Overtime romance has become an increasingly varied and diverse genre, more and more books joining the genre each year. At this point there are a lot of romance books available. A lot. There are some that are bad, some that are good, some that are mediocre, and some that leave you amazed at the fact that a human being sat down and created the book you just read. One Last Stop is of the last kind.
I’m not generally one to give raving reviews, but this book wholeheartedly deserves it.
Let’s start with the core plot of the book. August is a cynical and emotionally closed-off, 23 year old who’s just moved to New York City. As a result of aforementioned issues, and some childhood trauma, August has never found a place that she could truly call home, or a person. That is until she finds herself drawn to Jane, a mysterious girl August meets on the subway. But with the life-changing event of meeting Jane, comes the revelation that Jane is stuck on the Subway, away from her original life in the 1970s. Now it’s up to August to help get Jane un-stuck, learning a little about life on the way.
I’ll start strong with the romance. August and Jane, put quite simply, make you believe in love. It’s an off-the-bat opposites attract situation that has never been written more perfectly. Jane’s charisma breaks down August’s walls, August learns what it means to trust someone. She learns what it means to love and be loved, and to sacrifice for that love. Jane finds a calm center to the storm that is her life on the subway, and her last ray of hope. Not only do the two characters complement each other perfectly, but the arc of their romance isn’t abrupt. August doesn’t spontaneously open herself up, nor does Jane dive headfirst into their not-so-simple relationship. McQuinston creates a gradual build over the course of several pages and chapters, and with each page and chapter we see August and Jane chip away at each other’s walls and trepidation. And after getting together their relationship continues to prove itself time and time again without fail.
Aside from the core two characters (August and Jane), August also has several quirky roommates and friends. Generally, you don’t expect much from side characters but this book completely resets your expectations. One Last Stops’s side characters are on par (if not better than) the main characters, each adding their own touch to the storyline. Myla, my personal favorite, slowly blossoms into August’s best friend and go-to person for everything. Psychic Niko adds a somewhat crazy, but equally as important, presence in August’s life, kind of the anti-August (seeing as he believes in all things love and fate and August believes in everything but). And, last but not least, Wes, who delivers on his own character while also serving as a character that forces August to confront truths about herself and what she believes. And of course, Isaiah (aka Annie Depressant), who I can’t fit in here but is by no means any less than the rest of them. Similar to the romantic arc, August’s plot line with all these characters remains realistic. She doesn’t pay the rent and all of a sudden become best friends with Wes, Myla, and Niko. However, overtime we see them teach her what it means to open up, ask for help, count on people, and become part of their family. And this book passes with flying colors in making August’s non-romantic relationships just as key to her life and her as her romantic ones.

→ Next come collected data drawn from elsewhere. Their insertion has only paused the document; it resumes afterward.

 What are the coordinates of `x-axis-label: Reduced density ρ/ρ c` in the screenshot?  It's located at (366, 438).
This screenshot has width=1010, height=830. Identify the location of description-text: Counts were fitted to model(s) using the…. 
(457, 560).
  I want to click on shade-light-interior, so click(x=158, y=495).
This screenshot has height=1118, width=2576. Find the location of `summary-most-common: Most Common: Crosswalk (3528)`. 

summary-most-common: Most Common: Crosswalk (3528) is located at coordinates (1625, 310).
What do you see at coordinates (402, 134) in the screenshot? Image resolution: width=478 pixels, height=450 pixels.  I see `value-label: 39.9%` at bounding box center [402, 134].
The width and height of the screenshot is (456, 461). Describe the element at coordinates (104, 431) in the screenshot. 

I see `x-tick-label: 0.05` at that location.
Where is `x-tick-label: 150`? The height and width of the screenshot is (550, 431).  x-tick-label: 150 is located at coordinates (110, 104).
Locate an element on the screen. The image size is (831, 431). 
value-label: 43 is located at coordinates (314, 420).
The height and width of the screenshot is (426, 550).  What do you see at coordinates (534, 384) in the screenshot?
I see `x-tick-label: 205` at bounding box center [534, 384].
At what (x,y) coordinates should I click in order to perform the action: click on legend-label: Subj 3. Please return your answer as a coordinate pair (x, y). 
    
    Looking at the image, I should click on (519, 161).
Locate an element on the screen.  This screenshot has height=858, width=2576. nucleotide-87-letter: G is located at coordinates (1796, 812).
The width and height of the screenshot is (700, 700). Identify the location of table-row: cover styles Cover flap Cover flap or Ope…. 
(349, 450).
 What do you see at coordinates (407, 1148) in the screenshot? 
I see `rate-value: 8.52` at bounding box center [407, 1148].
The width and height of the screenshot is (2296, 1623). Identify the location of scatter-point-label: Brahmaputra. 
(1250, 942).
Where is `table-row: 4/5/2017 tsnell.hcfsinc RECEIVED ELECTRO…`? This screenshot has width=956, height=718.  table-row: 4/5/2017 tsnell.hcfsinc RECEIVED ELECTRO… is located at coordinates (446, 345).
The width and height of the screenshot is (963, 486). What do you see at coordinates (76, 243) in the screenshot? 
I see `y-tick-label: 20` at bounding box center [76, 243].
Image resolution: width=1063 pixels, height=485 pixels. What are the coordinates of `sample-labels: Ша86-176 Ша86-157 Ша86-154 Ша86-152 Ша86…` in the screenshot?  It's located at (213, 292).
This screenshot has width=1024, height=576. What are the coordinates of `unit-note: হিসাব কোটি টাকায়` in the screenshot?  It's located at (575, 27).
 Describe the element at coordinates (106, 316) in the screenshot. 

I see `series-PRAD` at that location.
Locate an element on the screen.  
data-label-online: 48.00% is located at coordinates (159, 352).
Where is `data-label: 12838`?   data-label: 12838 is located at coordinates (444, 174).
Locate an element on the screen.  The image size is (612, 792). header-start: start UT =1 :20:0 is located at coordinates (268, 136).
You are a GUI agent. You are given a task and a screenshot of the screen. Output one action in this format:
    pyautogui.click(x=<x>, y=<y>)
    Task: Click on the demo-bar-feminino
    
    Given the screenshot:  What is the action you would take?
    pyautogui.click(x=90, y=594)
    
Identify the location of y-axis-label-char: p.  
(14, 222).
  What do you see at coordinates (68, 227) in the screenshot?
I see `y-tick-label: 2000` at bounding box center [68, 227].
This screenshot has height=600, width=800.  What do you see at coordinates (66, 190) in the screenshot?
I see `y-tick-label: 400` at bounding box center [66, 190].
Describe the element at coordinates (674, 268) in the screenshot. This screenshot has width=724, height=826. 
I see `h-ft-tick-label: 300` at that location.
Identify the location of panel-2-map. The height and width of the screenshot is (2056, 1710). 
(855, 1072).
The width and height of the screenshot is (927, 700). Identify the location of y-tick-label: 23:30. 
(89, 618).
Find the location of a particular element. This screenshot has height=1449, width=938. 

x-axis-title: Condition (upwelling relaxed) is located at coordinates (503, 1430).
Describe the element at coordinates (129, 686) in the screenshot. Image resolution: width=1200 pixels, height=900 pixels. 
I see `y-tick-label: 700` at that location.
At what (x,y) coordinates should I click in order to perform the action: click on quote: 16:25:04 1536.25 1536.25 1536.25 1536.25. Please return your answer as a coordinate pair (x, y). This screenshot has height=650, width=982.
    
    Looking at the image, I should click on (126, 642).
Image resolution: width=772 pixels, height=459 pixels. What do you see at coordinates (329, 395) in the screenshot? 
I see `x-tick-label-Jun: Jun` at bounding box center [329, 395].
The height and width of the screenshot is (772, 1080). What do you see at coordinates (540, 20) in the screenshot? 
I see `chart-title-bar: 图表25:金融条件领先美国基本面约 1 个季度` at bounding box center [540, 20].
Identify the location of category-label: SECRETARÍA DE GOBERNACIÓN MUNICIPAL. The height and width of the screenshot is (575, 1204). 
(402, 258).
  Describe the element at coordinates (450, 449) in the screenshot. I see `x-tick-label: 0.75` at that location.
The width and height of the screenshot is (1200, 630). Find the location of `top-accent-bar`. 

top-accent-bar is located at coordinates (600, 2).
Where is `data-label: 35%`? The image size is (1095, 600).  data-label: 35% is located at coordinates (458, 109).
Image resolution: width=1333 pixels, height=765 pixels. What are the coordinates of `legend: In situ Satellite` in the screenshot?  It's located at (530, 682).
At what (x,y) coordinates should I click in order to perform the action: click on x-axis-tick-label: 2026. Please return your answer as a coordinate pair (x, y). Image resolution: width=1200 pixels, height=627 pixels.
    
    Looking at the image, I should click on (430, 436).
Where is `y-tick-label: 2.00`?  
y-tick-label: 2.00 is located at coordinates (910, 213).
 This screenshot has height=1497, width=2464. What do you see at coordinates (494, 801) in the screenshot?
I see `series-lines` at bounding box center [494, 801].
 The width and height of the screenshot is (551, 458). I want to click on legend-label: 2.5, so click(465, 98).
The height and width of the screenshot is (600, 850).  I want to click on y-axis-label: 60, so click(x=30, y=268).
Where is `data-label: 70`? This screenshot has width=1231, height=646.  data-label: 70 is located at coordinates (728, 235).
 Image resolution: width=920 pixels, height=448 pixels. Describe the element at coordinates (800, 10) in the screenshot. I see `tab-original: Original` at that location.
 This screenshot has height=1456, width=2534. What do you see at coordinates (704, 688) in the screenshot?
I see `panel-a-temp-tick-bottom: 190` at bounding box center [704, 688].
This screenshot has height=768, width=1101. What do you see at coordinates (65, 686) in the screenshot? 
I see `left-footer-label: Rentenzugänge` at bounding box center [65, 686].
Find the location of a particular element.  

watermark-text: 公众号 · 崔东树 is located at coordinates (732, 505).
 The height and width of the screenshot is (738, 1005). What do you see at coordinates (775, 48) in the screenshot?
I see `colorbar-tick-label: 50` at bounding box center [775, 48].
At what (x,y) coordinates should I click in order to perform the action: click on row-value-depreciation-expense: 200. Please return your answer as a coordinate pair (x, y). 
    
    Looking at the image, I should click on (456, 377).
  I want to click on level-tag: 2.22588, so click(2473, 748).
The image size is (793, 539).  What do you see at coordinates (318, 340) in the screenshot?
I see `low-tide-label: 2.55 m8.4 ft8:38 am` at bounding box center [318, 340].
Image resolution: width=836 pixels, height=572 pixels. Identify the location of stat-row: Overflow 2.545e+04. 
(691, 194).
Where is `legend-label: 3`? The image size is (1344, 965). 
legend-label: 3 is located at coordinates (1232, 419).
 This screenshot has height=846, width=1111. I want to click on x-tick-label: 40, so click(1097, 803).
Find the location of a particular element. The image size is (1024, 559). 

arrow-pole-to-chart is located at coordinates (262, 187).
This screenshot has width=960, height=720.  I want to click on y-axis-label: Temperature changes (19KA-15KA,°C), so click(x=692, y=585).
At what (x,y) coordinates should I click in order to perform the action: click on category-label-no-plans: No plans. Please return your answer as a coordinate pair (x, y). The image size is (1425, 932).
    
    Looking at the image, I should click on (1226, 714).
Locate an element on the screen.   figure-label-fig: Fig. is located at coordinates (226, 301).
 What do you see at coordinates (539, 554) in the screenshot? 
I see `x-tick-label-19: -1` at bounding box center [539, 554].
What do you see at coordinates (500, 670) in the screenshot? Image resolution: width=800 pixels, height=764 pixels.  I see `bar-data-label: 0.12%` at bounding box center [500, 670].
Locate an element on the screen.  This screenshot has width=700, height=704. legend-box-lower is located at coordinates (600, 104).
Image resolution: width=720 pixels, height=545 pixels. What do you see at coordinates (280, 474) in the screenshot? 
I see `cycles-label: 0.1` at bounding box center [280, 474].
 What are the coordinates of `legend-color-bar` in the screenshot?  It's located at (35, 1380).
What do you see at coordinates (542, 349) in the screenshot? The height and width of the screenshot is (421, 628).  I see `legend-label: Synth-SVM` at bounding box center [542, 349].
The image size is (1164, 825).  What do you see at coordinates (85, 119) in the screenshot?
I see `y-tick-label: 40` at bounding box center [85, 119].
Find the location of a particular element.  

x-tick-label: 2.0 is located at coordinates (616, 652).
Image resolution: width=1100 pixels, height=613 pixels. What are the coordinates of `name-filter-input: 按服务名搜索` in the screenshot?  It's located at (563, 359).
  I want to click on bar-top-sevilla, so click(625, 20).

All of the amazing characters aside, this book also has a wide range of representation. There are plenty of POC character’s, none of whose cultural background is brushed under the rug. On several occasions, Jane and Myla speak about their asian heritage and cultural experiences. Niko is trans, also another topic McQuinston touches thoughtfully on. August and Jane are both members of the LGBTQ+ community, August being bisexual and Jane being gay, as well as other characters such as Isaiah and Wes. One Last Stop also delicately interweaves the topic of hate crimes, sexuality, and gender identity into discussions between the characters.
And every single one of these numerous characters make complete sense with the multi-faceted plot. While there exists the central arc with Jane and August and August’s arc with her roommates, many many other plot lines are also strung together simultaneously. Billy’s – a restaurant that August works at and functions as a home away from home for many of the characters – is at risk for closing down, a threat which the characters plan to tackle together. Similarly, August and her friends also work together to try and unravel Jane’s mysterious past, and to use it to find a way to free her from her frozen existence on the subway. And, lastly, the plot line of August’s mysterious and evasive uncle, a mystery that’s haunted August’s past since she was a child.
So, basically, the sum total of all this explaining and complimenting: this book is definitely a book I would recommend. It delivers on basically all expectations and so much more. All the characters are dynamic and intriguing, bringing their own specific addition to the book. The relationships crafted between all the characters are meaningful and fulfilling. The plot lines are varied but manage to work amazingly together to create one coherent, working, and interesting plot line. In conclusion, read the book.